● **What to produce**
Filter the lines below, keeping each one that includes the string "title". Case counts.

● **Dataset**
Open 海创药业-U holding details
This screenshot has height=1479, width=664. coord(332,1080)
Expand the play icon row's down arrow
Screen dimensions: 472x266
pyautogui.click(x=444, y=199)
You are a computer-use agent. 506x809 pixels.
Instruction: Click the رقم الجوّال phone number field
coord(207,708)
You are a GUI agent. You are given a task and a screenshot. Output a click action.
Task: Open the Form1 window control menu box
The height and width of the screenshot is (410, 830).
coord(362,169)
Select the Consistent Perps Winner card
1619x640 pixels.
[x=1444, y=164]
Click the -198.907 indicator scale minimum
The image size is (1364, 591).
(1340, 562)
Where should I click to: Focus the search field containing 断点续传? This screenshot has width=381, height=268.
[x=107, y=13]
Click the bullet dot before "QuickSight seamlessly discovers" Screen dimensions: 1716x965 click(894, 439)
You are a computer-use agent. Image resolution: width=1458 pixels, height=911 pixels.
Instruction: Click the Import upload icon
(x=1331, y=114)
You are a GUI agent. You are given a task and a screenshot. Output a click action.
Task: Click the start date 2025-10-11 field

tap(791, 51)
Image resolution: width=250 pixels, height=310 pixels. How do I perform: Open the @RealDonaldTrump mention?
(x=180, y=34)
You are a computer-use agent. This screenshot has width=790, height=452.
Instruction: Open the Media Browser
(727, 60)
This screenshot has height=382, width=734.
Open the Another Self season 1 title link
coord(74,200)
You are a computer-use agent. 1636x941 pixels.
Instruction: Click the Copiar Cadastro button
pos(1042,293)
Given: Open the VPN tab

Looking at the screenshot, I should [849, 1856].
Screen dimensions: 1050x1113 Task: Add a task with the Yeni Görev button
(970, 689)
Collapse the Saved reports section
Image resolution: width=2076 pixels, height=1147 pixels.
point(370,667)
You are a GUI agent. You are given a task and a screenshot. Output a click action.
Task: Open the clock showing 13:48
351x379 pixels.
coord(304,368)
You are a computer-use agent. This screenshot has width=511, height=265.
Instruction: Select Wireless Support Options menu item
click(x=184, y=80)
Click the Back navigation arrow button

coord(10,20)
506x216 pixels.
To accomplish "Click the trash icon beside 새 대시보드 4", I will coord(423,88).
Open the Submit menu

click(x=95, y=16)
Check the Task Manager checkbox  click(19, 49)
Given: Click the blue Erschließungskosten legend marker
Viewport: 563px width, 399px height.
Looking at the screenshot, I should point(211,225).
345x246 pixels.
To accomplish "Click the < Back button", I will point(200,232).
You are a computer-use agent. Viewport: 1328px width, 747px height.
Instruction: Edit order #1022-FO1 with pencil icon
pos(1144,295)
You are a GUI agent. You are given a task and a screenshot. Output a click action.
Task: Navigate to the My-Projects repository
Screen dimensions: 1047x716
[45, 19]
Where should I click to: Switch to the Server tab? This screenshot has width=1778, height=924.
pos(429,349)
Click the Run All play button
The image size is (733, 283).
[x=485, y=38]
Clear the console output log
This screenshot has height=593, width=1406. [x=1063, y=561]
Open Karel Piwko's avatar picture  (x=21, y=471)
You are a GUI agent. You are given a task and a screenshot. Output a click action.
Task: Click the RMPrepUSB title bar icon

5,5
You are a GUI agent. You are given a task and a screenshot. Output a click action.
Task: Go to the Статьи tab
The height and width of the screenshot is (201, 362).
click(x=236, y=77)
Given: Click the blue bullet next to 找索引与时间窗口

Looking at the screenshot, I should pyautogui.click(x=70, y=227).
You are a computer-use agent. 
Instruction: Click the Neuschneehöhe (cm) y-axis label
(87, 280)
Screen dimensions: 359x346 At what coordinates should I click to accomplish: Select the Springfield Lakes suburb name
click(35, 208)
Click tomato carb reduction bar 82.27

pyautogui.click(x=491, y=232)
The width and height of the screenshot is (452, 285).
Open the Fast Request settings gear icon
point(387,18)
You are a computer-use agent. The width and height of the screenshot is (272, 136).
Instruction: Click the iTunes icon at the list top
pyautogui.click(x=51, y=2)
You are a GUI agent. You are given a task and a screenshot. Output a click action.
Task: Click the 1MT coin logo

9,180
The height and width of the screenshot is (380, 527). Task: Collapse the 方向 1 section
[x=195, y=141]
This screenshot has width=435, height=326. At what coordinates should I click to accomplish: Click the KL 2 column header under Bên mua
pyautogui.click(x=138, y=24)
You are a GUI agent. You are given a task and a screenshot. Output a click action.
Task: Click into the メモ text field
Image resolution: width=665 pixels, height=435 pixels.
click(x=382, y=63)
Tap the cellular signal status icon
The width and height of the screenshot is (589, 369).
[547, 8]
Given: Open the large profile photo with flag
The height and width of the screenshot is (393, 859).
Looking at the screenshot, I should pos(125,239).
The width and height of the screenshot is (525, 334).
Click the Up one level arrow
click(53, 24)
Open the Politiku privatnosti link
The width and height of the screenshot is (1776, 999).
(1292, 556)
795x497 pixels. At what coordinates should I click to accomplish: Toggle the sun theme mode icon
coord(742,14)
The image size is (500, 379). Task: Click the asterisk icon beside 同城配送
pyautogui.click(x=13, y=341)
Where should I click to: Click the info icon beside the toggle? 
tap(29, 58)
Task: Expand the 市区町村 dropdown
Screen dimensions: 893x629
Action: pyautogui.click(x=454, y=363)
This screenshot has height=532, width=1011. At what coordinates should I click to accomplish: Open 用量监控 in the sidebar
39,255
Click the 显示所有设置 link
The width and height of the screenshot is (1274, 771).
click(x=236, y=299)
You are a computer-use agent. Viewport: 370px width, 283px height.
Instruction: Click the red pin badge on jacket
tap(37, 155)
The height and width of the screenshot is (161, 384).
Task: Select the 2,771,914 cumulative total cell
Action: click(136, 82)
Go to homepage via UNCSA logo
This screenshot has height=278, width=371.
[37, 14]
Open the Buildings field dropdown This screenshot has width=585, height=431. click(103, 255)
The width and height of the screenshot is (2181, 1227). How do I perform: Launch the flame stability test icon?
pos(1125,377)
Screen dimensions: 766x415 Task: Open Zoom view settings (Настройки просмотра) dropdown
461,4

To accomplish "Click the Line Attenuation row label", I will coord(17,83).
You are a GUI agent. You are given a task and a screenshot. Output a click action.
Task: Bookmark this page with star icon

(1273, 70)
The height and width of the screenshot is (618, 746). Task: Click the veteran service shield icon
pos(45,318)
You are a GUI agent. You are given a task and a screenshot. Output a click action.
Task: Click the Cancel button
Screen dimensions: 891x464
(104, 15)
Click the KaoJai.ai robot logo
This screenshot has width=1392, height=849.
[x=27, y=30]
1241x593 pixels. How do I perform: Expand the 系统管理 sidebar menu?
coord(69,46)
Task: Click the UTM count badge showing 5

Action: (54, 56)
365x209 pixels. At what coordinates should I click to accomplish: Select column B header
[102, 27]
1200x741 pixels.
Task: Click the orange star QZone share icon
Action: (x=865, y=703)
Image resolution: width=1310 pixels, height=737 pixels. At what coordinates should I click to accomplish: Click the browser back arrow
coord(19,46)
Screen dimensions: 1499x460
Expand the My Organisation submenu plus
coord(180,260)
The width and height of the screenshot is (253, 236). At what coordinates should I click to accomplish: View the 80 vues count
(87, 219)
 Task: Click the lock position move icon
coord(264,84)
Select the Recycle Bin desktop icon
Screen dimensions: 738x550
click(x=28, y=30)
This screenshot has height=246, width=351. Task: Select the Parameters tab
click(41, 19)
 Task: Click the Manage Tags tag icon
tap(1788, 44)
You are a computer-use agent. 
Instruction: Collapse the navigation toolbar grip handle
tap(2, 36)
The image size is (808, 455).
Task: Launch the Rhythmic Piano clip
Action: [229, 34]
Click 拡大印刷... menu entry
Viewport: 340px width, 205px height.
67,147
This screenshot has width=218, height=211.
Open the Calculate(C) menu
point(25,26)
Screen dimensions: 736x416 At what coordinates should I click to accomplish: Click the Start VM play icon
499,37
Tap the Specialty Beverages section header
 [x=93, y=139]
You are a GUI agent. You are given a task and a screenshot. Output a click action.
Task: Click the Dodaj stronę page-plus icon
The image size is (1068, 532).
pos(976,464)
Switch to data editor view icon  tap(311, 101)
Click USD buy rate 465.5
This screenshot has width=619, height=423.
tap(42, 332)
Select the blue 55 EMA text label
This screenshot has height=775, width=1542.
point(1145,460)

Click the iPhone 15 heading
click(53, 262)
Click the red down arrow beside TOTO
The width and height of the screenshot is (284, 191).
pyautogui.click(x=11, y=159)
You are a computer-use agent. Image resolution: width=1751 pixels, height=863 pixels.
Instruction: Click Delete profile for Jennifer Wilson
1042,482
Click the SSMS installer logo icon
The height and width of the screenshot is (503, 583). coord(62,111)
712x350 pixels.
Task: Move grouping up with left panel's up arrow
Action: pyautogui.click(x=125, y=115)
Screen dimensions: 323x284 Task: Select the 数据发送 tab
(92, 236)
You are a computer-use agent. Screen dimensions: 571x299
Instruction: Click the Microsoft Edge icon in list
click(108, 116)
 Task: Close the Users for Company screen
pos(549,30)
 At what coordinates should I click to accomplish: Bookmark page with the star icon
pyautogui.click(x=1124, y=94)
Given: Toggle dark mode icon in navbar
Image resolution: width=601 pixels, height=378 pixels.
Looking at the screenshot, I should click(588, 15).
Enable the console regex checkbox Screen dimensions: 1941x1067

● **Answer to the problem**
Open the Another Self season 1 title link
Task: Click the RMPrepUSB title bar icon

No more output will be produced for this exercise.